APSEZ transforming India’s port sector: With industry leading average turnaround time (TAT) for ships at ~0.7 days, APSEZ has been a benchmark for other Indian ports and have driven the improvement in the TAT of major ports from ~5 days in 2011 to ~2 days currently. 

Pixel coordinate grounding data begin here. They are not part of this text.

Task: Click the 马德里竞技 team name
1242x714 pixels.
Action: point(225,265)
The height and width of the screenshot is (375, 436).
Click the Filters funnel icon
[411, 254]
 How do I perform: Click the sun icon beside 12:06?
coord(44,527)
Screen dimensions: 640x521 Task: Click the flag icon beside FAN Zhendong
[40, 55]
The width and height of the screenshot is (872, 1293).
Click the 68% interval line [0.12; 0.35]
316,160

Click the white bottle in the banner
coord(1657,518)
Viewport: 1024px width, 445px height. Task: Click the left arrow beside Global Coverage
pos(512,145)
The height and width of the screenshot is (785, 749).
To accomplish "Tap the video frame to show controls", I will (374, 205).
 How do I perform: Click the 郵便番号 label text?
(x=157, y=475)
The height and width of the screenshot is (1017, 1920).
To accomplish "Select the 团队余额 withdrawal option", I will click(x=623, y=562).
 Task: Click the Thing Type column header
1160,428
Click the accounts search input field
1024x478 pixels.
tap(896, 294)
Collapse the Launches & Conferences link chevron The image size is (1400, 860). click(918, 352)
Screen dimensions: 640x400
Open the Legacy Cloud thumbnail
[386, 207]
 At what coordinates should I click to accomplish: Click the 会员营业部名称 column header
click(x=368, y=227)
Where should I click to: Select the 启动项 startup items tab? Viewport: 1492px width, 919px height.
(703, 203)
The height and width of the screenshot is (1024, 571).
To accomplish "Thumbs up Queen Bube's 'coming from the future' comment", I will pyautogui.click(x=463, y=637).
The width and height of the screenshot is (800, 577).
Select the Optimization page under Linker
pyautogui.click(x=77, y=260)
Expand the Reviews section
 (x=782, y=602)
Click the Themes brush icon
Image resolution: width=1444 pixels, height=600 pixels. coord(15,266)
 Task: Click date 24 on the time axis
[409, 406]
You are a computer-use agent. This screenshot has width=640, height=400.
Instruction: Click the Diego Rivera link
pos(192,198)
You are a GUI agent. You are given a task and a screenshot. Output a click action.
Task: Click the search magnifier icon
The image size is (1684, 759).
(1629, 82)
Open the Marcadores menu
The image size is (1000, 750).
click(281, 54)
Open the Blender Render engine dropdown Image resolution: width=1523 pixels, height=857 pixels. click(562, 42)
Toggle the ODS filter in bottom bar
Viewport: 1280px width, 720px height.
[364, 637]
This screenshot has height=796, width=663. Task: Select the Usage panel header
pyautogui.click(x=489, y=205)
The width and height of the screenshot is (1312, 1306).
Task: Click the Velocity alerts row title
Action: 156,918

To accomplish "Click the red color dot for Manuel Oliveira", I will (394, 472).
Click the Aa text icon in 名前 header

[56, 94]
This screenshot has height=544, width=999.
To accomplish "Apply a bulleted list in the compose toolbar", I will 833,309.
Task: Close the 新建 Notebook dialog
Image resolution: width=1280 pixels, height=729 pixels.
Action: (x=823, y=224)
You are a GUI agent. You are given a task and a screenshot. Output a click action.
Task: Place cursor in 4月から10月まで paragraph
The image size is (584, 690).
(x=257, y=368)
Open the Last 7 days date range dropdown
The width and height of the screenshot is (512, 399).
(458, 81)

Guidance for FY24: Cargo volumes expected at 370-390 MMT resulting in a revenue of Rs 24,000-25,000 Cr and EBITDA of Rs 14,500-15,000 Cr. Total capex during the year is expected to be Rs 4,000-4,500 Cr.


Operational Highlights

Ports Business

  • Growth in cargo volume was led by containers (+15%), dry cargo (+10%) and liquids excl. crude (+7%). The automobile segment, though a small proportion of overall volumes, saw an 54% jump in volumes
  • The non-Mundra domestic ports volumes grew at 17% Y-o-Y while Mundra volumes were down 2% due to cyclone ‘Biparjoy’
  • The share of non-Mundra domestic ports increased to 58% in the cargo basket from 53% during Q1 FY23 

Logistics Business

  • Logistics rail volumes recorded a growth of 18% Y-o-Y to 131,420 TEUs
  • GPWIS cargo volumes grew by 40% Y-o-Y to 4.35 MMT
  • Total Rakes during the quarter increased to 95 (Container – 43, GPWIS – 42, Agri – 7, AFTO – 3) vs. 93 as of end March 

Other Updates

  • APSEZ concluded acquisition of Karaikal Port, and sale of Myanmar asset
  • India’s largest transshipment port at Vizinjham to become operational by the year end
  • At Mundra, container capacity expansion of 0.8 MTEUs to be completed by Q3 FY24, and five new railway handling lines being added to augment the container handling capacity by 30%
  • MMLP count to increase to 12 in FY24 with additions of Loni ICD, Valvada ICD, and commissioning of Virochannagar MMLP
  • Cyclone Biparjoy made landfall on the evening of 15th June and from 17th June the Mundra Port was back in operation, reflecting the resilience and preparedness of the port to withstand such extreme weather events
  • Financial Highlights 
  • Consolidated operating revenue grew by 24% Y-o-Y to Rs 6,248 Cr
  • Consolidated EBITDA including forex impact grew by 80% Y-o-Y to Rs 3,765 Cr. Excluding forex impact consolidated EBITDA is Rs 3,754 Cr.
  • Ports business EBITDA margin expanded by ~150 bps to 72% with improved realization and operating efficiencies
  • Logistics business EBIDTA margin expanded by ~150 bps to 28% aided by increase in cargo volumes and sweating of assets
  • Guidance for FY2024
  • Cargo volumes during the period to be 370-390 MMT
  • Revenue for the period to be Rs 24,000-25,000 Cr
  • EBIDTA for the period to be Rs 14,500-15,000 Cr
  • Net Debt to EBITDA to be reduced to ~2.5x
  • Capex for the period to be Rs 4,000-4,500 Cr
  • ESG Highlights and Awards
  • Intensity improvements: As of Q1 FY24, emission intensity reduction of 47% and water intensity reduction of 47% from the base year (FY2016). The renewable electricity share of electricity in Q1 FY24 is around 14%.
  • Carbon offsetting: APSEZ has completed mangrove plantation on ~4,000 Ha against its 2025 target of 5,000 Ha.
  • Net-zero planning process: We are ready with net zero plan for submission to the Science Based Target Initiative (SBTi).
  • Award: APSEZ recognized amongst the top 50 sustainable companies in India by the Business World.